Winds of global change: Will Europe be ready?

Development cooperation policies, impact and finance certainly came under scrutiny in 2012, in Europe and elsewhere. This was not just because European official development assistance (ODA) ran out of steam, amidst a growing stream of other financial flows to developing countries. Declining ODA is just one of the trends that has irreversibly changed the development policy context. More importantly, the Global South is assuming leadership of the development agenda. International cooperation itself is being catered for by an array of multi-stakeholder partnerships. Today’s ‘development kitchen’ has many ‘cooks’: emerging economies, private charities, South-South alliances and a vocal global private sector. At the same time, sustained economic growth has afforded many developing countries greater autonomy in choosing partners.  

A dense and widely-cast net of international, public-private, government and non-governmental relationships has emerged. Traditional actors are being called on to adapt and modernize. International cooperation is now forged through partnerships for effective development. These get things done by jointly agreed, shared objectives and investments in development, not just aid.

Within this global scenario, a high-level UN task force is leading consultations to set a post-2015 development agenda. In Africa, resource-based economic growth and relations with emerging economies dominate the agenda, as well as concern about the translation to sustainable and inclusive development. In Europe, the European External Action Service and Agenda for Change have opened the way for more hands-on, focused, integrated and innovative approaches on the international stage. 

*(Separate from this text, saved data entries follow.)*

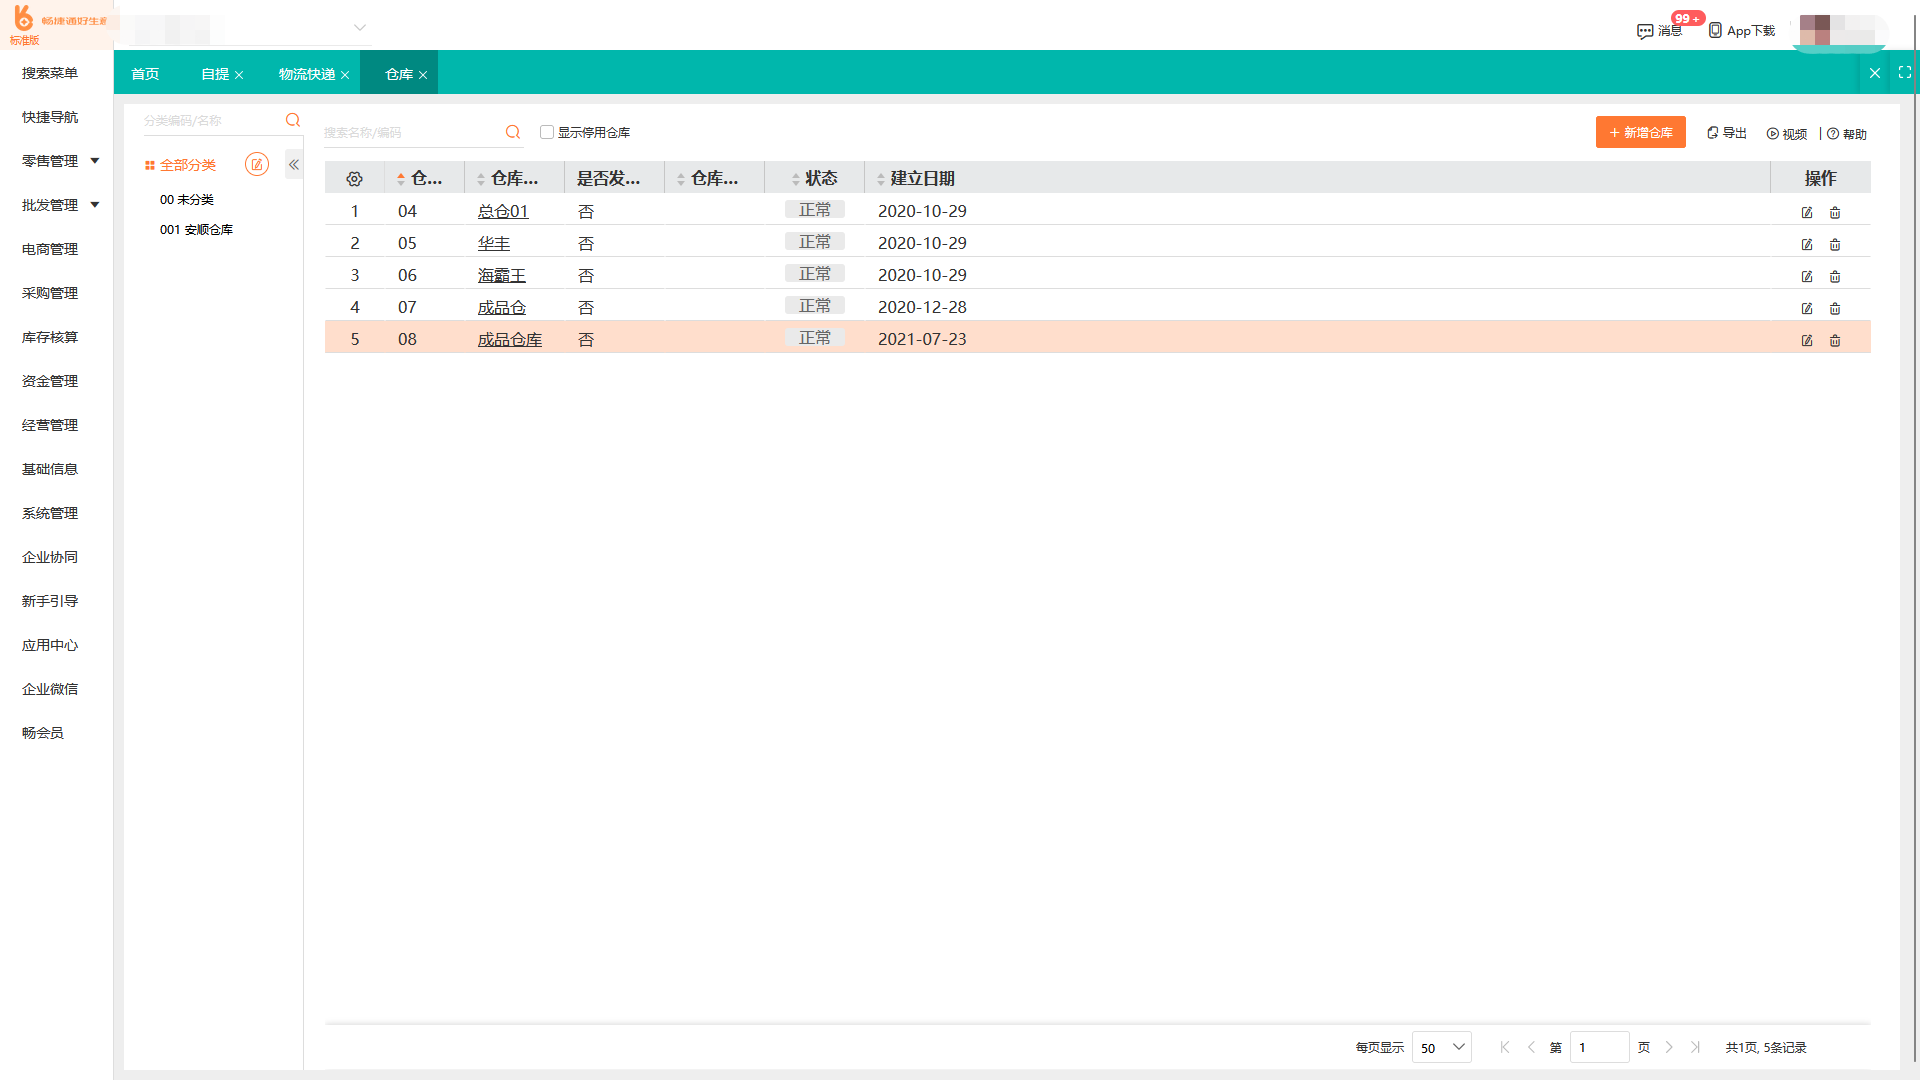Screen dimensions: 1920x1080
Task: Click the delete icon for 华丰 row
Action: [1836, 243]
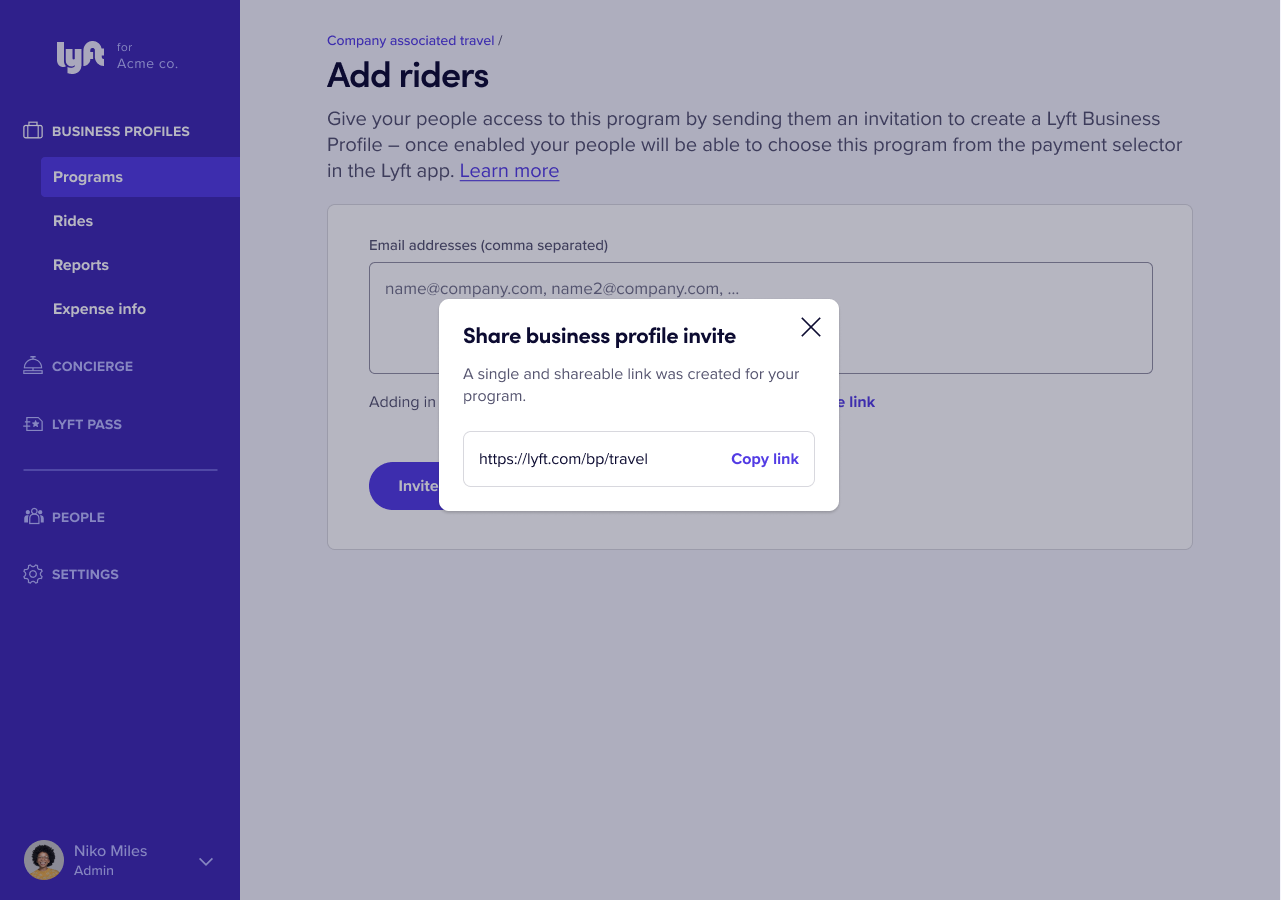This screenshot has height=900, width=1281.
Task: Follow the Learn more link
Action: pos(509,171)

Meanwhile, successive European Reports on Development have argued for thinking beyond aid and the usual development objectives. European development banks have strengthened their programmes for ‘blending’ public and private resources to finance pro-poor development. With the OECD, several European states have pushed policy coherence higher on their agendas, advocating mutually supportive international and domestic policies, rather than policies that get in each other’s way. A new diplomacy is emerging, articulating the multiple policy frameworks and interventions required for effective international cooperation.

The pace of change in European approaches to international cooperation does not, however, match the rapid global evolution. Since the start of Lisbon Treaty implementation, no substantial advances have been made in integrating trade, development, climate, security and foreign policies. Nor have key areas of EU policy, such as immigration, agriculture and fisheries, become more ‘development-friendly’. Undoubtedly, a new European ‘division of labour’ in external action and development is occurring. But this is mostly by default, driven by austerity rather than strategy. This does not augur well for effective alignment of European external action to the demands of modern times. 

Have current mindsets in Europe – dominated by economic hardship and scepticism about further integration – reduced the EU’s willingness and capacity to re-align its external action? It is too early to answer this question definitively. But it hardly seems farfetched to suggest that a new European Commission, from 2015 onwards, will need a firmer mandate for joined-up European action if Europe is to retain its prominent position in global affairs.